The study highlighted that the advent of Industry 4.0 has triggered a series of issues that must be considered and cannot be overlooked. Industry 4.0 has brought changes not only in how technologies are used, or just with the intensification of their use, but has also altered the production system, the role of professionals, how legislation should behave and act, and how these changes can impact the future of society.
Therefore, it becomes essential to understand the risks caused by the digital transformation generated by Industry 4.0 for the subsequent identification of the changes and impacts that these may cause. In summary, this study presented a consistent, systematic literature review where digital risks were mapped.
From the categorization of the risks, they were grouped into dimensions so that more accurate analyses could be performed, thus building a theoretical model for digital risks. These dimensions were called environmental, cultural, economic, educational, human, organizational, political–legal, social, and technological. From these dimensions and each of the 43 digital risks, it will be possible to identify how each of the digital technologies arising from Industry 4.0 (such as artificial intelligence, machine learning, big data, augmented reality, and others) can influence the development of risks and impacts.
Finally, the study presented some trends and implications for future and agenda studies, serving as a guide for suggestions for future work. The study is relevant for academia as it presents a consistent risk mapping and for industry as, from this mapping and categorization, an assessment tool could be developed to further assist industries in the risk and impact assessment process, as this is increasingly becoming a topic of discussion in large industrial environments.
It is noted as a limitation of the study that the theoretical approach uses keywords to search for terms in the studies. Keywords such as digital transformation and Industry 5.0 are terms that could have been considered during the search for articles. Additionally, the study used only one categorization and the proposition of a theoretical model made by the literature, requiring validation by specialists to corroborate or refute what was found as a result of this study.

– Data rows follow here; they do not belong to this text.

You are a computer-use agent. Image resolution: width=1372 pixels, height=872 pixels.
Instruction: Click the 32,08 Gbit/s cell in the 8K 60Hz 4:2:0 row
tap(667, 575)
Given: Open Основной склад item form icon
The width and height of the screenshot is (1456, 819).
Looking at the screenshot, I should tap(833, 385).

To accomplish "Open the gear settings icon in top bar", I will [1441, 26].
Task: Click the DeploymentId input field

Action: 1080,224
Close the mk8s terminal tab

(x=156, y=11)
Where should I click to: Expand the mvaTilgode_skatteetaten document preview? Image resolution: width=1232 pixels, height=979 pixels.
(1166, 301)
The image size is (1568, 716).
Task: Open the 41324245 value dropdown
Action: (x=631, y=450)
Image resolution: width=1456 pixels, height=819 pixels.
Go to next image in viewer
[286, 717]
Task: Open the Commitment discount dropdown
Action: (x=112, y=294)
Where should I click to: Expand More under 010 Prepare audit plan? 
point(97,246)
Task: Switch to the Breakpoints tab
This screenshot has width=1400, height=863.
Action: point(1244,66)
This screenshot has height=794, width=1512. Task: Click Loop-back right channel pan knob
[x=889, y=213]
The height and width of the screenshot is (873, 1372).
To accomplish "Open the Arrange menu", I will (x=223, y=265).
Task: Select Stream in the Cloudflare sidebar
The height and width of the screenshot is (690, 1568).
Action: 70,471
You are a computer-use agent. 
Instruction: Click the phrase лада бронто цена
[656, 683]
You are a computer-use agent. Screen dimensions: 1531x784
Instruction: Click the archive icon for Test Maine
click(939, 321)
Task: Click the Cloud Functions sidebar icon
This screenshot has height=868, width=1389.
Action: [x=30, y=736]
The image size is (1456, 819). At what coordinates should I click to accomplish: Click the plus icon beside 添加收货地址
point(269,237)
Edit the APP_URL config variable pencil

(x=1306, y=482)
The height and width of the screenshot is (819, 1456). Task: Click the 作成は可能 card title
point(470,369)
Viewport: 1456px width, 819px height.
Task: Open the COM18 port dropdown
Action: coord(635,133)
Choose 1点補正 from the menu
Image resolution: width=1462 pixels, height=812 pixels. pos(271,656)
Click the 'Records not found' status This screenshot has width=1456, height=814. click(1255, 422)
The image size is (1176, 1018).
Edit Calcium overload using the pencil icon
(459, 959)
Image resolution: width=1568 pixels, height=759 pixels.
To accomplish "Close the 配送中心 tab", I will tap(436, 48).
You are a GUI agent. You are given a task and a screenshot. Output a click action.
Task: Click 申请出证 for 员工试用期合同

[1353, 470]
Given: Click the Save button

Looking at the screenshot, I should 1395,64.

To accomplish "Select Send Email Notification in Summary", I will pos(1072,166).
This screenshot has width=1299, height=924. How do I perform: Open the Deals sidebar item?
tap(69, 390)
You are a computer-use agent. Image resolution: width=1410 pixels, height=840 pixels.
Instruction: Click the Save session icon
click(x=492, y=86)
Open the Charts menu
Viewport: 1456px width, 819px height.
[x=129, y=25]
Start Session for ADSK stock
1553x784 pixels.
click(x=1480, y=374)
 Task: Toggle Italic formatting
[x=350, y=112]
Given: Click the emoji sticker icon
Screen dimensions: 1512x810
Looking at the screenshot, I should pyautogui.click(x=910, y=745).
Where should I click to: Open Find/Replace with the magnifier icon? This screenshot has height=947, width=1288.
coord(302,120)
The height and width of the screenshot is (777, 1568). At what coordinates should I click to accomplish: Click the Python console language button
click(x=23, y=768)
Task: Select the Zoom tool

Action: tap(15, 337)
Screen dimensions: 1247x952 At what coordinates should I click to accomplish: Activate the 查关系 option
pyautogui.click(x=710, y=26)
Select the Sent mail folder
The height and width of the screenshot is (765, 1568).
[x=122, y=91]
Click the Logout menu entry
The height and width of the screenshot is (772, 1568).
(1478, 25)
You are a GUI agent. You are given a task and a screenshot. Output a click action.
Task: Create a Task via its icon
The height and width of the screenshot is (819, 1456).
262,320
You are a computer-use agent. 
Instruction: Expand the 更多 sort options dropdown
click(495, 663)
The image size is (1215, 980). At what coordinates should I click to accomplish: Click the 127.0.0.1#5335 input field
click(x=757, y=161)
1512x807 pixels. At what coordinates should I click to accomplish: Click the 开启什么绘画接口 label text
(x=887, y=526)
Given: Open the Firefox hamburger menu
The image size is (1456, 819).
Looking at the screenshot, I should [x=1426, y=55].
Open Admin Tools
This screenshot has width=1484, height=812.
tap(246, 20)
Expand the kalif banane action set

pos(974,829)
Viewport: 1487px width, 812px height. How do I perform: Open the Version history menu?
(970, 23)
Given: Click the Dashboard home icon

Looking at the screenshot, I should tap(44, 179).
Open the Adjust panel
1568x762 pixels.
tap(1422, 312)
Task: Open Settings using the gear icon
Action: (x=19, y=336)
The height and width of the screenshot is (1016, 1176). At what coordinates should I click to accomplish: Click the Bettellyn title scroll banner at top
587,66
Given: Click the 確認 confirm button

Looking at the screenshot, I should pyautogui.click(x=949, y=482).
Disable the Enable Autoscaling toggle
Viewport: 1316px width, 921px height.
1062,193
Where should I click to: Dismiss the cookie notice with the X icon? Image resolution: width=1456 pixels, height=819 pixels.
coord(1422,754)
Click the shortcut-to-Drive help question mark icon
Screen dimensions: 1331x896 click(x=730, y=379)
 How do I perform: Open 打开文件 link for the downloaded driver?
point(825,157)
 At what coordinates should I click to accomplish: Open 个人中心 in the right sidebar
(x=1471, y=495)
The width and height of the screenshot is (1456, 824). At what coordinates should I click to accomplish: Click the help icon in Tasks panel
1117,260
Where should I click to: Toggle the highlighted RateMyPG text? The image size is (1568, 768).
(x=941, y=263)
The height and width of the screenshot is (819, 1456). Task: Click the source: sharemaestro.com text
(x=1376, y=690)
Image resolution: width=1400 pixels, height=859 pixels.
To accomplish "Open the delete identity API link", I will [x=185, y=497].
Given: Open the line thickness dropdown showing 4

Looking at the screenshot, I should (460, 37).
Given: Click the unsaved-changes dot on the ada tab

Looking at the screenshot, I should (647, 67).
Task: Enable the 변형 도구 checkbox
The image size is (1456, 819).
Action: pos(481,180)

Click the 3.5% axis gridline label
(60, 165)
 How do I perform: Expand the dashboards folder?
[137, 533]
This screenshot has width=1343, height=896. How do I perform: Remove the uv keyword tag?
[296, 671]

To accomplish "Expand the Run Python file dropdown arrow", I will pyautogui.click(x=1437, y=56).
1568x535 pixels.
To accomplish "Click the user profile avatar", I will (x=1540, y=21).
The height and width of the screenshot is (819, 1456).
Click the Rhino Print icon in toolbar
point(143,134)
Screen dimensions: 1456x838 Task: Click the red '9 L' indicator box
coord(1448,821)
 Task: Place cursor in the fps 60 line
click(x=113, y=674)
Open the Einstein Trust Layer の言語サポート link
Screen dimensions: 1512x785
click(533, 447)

On the other hand, the study promoted a theoretical discussion and advanced the literature by mapping the latent digital risks of Industry 4.0, constructing a theoretical model for the analysis of these digital risks, and presenting an agenda for future studies to continue this research. As a result, it will be possible to diagnose digital risks accurately, thus providing a more robust technological implementation and consequently reducing the probability of risks.